Благодаря этой новой концепции характера и роли Ганса Закса «Мейстерзингеры», в конце концов, становятся в весьма тесную связь со всеми произведениями Вагнера и отмечают собою важный переход во внутренней эволюции, которая ведет его от полного пессимизма снова к относительному оптимизму. Ганс Закс является таким же «отрицающим», как Вотан или Марк, но он не побежден жизнью; испытание, которому он подпал, не сломило в нем жизненной силы; и пьеса оканчивается чем-то вроде апофеоза, когда Ганс Закс, приветствуемый единодушными кликами народа, является пред нами, так сказать, духовным главою своих сограждан. Таким образом, отступая от пессимизма «Тристана», Вагнер провозглашает, что жизнь может иметь смысл даже для тех, которые совершенно отреклись от всякого эгоистического желания. Важно заметить, что эта перемена совершается в нем накануне неудачи, постигшей «Тангейзера» в Париже, следовательно, значительно раньше того момента, когда вступление на престол короля Людвига II дало ему средства и надежду добыть окончательный успех и победу идее музыкальной драмы в Германии.
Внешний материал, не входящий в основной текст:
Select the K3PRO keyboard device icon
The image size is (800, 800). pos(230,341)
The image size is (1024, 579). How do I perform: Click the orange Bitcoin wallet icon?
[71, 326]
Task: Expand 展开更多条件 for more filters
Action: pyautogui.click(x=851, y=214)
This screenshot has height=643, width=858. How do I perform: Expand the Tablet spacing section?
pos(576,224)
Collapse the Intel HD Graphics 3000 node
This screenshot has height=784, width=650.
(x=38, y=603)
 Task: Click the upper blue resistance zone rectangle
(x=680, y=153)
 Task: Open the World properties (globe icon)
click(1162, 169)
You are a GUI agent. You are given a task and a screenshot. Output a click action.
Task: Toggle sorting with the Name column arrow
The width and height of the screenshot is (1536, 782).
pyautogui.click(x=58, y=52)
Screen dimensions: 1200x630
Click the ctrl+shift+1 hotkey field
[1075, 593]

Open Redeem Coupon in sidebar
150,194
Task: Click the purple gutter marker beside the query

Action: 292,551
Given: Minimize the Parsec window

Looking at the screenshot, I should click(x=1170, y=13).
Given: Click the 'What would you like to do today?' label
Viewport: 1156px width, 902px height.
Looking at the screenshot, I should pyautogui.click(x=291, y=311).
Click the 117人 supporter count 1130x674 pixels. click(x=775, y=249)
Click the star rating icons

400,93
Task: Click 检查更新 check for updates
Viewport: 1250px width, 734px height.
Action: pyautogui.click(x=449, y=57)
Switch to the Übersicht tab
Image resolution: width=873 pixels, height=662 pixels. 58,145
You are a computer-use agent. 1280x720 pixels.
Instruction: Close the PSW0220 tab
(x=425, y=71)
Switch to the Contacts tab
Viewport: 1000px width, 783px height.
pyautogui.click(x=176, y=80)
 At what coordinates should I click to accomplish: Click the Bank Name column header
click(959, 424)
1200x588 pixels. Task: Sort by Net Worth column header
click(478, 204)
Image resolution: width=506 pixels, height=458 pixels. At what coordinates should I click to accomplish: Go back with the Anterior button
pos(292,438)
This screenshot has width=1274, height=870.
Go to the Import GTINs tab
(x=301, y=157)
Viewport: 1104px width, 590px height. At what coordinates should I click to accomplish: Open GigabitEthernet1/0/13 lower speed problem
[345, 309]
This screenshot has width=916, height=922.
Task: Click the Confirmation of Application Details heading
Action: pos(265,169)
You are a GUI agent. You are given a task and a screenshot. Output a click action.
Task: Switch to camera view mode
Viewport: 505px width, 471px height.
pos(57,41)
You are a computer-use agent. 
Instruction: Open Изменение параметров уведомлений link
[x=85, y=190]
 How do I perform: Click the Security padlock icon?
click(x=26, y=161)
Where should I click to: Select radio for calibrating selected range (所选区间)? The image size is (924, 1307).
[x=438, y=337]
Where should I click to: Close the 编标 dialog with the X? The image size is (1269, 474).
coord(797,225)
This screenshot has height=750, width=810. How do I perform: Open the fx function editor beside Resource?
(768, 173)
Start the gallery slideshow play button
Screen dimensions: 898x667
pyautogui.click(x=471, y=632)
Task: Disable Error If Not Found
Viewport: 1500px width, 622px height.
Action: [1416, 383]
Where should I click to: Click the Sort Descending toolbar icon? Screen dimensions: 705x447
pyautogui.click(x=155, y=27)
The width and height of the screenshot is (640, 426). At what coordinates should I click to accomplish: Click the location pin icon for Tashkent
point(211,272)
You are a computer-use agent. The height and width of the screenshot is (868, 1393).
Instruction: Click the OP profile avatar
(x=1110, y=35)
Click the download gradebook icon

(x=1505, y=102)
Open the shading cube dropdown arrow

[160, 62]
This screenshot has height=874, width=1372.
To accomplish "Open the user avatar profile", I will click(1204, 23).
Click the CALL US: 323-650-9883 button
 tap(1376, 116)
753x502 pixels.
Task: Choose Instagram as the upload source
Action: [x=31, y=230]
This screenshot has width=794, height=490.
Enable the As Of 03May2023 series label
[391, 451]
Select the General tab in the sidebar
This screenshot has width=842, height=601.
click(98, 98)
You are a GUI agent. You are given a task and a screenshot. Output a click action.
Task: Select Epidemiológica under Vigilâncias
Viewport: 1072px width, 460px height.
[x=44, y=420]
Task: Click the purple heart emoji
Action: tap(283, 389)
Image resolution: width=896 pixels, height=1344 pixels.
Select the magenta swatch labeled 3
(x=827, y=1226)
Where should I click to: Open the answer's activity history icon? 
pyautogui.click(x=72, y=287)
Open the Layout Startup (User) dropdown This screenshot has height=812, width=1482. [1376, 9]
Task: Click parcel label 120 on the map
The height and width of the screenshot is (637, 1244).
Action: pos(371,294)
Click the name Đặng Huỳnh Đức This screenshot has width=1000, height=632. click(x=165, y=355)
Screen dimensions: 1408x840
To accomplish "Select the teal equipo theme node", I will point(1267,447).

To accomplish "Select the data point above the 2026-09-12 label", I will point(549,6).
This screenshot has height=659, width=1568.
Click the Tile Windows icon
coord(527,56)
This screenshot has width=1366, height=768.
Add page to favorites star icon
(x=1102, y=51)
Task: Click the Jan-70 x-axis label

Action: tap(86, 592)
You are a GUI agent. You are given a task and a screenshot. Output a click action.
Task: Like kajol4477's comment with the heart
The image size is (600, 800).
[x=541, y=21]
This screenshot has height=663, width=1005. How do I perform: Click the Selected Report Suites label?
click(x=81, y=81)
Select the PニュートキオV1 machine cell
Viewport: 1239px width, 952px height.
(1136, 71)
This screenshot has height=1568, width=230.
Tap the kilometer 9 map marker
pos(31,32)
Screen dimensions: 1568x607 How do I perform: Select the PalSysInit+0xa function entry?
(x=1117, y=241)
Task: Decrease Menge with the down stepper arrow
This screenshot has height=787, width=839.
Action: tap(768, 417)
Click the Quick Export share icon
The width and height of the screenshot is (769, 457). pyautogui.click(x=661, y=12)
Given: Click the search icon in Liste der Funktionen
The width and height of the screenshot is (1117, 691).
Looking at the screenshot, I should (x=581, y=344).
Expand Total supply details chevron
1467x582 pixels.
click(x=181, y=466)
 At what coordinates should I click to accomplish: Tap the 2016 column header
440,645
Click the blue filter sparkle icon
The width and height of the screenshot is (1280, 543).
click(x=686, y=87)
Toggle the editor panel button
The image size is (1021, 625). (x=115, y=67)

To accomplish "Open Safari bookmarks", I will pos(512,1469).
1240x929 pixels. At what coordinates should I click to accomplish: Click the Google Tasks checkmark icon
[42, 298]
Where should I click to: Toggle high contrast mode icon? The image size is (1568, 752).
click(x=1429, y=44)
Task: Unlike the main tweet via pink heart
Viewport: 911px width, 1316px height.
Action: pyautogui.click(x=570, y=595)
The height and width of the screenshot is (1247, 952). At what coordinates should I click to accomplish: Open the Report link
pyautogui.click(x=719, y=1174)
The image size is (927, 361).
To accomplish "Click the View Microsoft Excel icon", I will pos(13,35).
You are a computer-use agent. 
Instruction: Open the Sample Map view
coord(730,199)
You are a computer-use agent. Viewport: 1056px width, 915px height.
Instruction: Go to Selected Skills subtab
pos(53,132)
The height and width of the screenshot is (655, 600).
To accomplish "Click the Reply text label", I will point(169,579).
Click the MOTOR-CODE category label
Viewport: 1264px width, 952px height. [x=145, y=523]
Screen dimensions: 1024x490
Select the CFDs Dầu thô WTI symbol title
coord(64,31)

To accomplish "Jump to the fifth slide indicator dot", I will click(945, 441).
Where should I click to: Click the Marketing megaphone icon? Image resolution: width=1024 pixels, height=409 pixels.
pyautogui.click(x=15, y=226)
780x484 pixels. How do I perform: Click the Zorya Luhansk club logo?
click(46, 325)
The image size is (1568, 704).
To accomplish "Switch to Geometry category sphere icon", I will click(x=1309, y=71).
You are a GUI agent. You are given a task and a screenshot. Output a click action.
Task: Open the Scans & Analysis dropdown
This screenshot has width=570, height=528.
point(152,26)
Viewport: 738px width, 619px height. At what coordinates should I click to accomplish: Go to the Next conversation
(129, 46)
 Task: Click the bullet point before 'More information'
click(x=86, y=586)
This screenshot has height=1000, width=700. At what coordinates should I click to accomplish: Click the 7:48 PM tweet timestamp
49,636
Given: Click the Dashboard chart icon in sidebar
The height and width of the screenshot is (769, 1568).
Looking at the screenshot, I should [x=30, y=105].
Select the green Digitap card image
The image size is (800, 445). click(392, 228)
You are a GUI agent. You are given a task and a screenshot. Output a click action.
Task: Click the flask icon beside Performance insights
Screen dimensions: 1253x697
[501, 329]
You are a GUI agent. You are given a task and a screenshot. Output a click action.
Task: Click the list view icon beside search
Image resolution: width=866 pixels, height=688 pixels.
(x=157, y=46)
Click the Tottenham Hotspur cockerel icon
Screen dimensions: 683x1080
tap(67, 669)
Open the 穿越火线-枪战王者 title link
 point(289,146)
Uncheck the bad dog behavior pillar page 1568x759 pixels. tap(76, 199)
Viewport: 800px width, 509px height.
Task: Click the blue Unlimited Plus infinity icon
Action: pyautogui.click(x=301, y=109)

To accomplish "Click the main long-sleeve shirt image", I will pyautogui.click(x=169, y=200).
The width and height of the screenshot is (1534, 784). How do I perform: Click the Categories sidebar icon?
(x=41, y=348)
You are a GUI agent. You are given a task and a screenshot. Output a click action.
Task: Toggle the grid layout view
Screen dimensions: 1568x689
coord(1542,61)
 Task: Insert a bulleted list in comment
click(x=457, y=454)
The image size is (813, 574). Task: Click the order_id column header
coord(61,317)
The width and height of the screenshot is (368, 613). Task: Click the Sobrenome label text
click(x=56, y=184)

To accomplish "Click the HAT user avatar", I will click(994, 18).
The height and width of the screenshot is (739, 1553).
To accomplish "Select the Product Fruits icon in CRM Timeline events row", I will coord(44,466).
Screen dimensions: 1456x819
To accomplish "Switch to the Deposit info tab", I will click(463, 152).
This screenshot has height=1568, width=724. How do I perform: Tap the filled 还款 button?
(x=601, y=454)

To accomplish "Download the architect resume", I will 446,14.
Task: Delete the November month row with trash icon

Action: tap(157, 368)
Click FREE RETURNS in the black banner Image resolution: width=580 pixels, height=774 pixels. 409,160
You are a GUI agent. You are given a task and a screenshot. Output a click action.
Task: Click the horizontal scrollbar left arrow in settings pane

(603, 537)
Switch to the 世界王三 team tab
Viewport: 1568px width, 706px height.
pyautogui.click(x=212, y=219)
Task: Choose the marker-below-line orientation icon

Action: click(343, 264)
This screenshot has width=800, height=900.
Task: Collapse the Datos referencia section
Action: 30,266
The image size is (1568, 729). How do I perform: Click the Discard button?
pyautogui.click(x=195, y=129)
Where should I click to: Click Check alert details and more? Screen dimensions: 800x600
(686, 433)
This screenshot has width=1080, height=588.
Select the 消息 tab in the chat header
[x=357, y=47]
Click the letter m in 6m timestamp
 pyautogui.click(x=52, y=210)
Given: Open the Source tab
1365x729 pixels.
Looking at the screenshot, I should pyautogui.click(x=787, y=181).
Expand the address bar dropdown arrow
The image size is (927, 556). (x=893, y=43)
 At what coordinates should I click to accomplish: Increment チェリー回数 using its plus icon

Таким образом, идеи Вагнера о возрождении, которые мы будем разбирать в следующей главе и которые находятся уже в зародыше в «Мейстерзингерах», являются плодом самопроизвольной, внутренней эволюции, а не результатом счастливой перемены, которая происходит с 1864 г. во внешних условиях жизни Вагнера, как можно было бы легко подумать. Успех утвердил Вагнера в его оптимистическом настроении, а не вызвал его: уже в эпоху «Мейстерзингеров», в тот момент, когда будущее было еще весьма мрачно для него, он достиг того состояния души, которое он передал с такой захватывающей поэзией в конце своей жизни — в «Парсифале».